**Your instructions**
The reply consists of one number only: how many lines in the listing below contain the word "Expand".

**Input data**
■ ■ ■ ■ ■

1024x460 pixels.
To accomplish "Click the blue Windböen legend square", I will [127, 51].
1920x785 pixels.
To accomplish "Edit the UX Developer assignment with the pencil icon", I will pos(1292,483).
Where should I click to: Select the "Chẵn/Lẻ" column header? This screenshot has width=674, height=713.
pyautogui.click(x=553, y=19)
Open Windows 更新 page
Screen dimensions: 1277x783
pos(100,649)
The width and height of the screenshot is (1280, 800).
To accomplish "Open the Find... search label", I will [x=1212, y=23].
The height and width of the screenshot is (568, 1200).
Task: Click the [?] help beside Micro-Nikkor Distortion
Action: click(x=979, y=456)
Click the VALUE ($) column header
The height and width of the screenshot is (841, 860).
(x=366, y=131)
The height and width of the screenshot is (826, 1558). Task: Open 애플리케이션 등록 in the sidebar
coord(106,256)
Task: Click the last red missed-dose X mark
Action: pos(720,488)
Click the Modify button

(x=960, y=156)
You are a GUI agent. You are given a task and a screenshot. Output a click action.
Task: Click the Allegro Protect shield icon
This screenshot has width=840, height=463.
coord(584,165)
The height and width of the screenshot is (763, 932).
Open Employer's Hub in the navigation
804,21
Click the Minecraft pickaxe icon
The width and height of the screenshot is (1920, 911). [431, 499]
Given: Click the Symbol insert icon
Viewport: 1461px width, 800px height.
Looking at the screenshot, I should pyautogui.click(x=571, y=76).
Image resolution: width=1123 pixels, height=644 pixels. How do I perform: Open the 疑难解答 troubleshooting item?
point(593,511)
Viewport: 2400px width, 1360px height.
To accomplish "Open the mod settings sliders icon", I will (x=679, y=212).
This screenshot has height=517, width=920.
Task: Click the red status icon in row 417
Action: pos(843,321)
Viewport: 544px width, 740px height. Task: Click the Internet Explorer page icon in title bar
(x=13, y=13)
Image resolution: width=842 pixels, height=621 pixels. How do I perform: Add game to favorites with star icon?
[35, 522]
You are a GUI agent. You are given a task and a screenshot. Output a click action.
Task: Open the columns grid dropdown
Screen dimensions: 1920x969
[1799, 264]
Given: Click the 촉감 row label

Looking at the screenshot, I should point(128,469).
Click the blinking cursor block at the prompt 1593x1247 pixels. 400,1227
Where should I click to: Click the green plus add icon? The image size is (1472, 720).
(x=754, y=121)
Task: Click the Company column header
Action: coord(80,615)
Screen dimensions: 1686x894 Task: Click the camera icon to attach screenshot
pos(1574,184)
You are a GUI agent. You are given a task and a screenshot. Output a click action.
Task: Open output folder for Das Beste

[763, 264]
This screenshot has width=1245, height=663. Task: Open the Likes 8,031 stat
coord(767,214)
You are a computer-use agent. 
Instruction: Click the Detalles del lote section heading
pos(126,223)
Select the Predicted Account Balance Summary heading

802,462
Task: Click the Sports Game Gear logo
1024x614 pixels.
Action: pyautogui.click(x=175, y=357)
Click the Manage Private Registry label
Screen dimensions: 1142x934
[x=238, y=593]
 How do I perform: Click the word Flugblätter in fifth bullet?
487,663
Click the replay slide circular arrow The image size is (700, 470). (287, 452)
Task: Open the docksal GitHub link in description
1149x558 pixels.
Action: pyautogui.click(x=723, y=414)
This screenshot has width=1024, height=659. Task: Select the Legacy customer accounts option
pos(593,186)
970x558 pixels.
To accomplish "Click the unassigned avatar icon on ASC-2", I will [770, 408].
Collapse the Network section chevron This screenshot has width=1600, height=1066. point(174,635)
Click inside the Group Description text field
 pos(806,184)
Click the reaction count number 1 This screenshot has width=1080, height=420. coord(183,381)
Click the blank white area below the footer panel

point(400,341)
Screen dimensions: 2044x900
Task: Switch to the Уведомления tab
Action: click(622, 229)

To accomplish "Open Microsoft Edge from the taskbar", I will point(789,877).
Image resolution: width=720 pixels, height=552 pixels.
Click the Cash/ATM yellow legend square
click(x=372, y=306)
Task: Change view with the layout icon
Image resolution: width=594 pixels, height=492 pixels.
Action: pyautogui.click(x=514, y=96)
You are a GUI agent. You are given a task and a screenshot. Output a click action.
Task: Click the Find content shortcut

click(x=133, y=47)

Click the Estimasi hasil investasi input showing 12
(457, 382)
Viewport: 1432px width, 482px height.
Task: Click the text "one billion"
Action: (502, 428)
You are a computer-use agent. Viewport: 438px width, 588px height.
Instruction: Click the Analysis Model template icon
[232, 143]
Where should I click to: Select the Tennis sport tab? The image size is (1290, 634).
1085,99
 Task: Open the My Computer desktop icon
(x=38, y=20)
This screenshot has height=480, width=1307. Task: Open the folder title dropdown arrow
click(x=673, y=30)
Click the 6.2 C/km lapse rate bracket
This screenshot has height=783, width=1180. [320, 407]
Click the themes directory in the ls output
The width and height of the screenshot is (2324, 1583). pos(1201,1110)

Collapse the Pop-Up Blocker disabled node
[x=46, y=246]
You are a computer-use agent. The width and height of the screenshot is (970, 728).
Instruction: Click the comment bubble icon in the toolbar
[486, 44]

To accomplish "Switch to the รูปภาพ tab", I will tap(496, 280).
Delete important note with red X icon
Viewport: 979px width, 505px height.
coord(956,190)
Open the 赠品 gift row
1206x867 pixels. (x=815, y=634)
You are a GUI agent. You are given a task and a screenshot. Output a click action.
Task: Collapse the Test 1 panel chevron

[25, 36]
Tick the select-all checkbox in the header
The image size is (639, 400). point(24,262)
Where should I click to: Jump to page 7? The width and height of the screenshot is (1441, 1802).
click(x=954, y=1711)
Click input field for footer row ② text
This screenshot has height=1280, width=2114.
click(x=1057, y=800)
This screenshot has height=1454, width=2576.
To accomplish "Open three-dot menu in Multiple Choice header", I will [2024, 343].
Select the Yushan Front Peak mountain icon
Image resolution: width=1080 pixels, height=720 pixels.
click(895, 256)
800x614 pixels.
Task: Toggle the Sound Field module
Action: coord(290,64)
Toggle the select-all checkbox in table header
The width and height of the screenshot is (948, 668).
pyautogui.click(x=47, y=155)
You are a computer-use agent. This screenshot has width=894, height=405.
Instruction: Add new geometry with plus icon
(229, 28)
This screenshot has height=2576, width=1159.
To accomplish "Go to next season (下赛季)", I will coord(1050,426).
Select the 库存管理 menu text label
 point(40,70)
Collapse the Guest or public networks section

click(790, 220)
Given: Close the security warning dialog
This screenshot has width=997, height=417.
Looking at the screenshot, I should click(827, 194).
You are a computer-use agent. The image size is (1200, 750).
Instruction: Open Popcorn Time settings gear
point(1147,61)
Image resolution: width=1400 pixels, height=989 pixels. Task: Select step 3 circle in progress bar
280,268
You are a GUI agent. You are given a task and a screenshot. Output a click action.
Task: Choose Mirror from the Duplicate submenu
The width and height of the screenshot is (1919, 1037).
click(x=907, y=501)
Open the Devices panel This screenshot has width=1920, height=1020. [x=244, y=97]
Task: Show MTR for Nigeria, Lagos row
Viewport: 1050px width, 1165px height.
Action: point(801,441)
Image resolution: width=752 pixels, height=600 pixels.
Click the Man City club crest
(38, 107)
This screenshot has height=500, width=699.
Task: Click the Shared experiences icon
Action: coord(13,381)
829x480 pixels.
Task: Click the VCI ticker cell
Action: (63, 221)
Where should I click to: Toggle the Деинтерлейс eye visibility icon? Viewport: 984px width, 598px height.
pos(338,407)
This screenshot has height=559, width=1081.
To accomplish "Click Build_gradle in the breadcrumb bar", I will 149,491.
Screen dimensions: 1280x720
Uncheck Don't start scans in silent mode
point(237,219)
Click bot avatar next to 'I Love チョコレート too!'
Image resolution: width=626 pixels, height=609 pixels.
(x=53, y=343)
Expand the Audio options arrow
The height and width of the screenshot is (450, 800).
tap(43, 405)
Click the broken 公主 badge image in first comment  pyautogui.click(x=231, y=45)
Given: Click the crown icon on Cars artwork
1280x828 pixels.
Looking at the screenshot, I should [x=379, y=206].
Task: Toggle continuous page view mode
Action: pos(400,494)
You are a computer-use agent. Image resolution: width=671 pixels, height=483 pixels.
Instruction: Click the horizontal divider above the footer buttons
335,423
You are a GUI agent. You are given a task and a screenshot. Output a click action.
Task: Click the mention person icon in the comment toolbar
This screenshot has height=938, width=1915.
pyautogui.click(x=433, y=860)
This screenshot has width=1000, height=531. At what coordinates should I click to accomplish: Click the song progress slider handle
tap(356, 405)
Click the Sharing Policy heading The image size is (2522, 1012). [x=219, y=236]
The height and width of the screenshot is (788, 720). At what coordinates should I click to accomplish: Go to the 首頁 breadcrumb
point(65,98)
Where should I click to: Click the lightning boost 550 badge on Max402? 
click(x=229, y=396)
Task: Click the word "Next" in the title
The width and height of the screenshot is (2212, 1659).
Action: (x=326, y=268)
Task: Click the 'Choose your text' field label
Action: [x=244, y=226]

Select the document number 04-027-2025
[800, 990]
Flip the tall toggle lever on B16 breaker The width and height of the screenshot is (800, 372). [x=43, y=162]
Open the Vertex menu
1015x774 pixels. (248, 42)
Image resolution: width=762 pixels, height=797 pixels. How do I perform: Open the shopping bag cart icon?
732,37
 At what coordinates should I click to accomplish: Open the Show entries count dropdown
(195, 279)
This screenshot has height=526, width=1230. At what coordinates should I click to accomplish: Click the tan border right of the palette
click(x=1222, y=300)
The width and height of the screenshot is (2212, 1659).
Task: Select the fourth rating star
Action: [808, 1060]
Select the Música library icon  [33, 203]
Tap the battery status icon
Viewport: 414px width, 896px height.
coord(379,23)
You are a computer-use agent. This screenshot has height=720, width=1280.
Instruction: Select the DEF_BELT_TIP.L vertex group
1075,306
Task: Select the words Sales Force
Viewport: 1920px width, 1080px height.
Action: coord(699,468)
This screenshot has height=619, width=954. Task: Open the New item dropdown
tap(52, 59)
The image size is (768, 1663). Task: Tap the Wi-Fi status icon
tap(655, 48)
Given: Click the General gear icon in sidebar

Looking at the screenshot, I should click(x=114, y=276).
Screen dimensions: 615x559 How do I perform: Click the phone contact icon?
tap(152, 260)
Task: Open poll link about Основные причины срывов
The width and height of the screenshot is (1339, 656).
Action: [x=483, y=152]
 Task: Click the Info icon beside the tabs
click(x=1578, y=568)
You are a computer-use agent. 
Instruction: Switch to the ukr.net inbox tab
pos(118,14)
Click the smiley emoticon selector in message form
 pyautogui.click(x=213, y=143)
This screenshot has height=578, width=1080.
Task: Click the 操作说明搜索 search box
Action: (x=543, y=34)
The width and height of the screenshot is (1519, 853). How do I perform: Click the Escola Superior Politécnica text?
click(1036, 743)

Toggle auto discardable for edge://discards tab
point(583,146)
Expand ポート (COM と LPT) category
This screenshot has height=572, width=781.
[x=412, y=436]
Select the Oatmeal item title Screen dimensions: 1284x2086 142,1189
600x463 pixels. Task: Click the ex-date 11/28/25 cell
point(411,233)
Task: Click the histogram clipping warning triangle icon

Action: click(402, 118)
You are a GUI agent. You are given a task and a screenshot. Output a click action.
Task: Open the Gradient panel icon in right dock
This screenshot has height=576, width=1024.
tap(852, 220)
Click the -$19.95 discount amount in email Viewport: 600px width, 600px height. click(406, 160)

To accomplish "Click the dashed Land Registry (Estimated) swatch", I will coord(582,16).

■ ■ ■ ■ ■

**Your solution**
2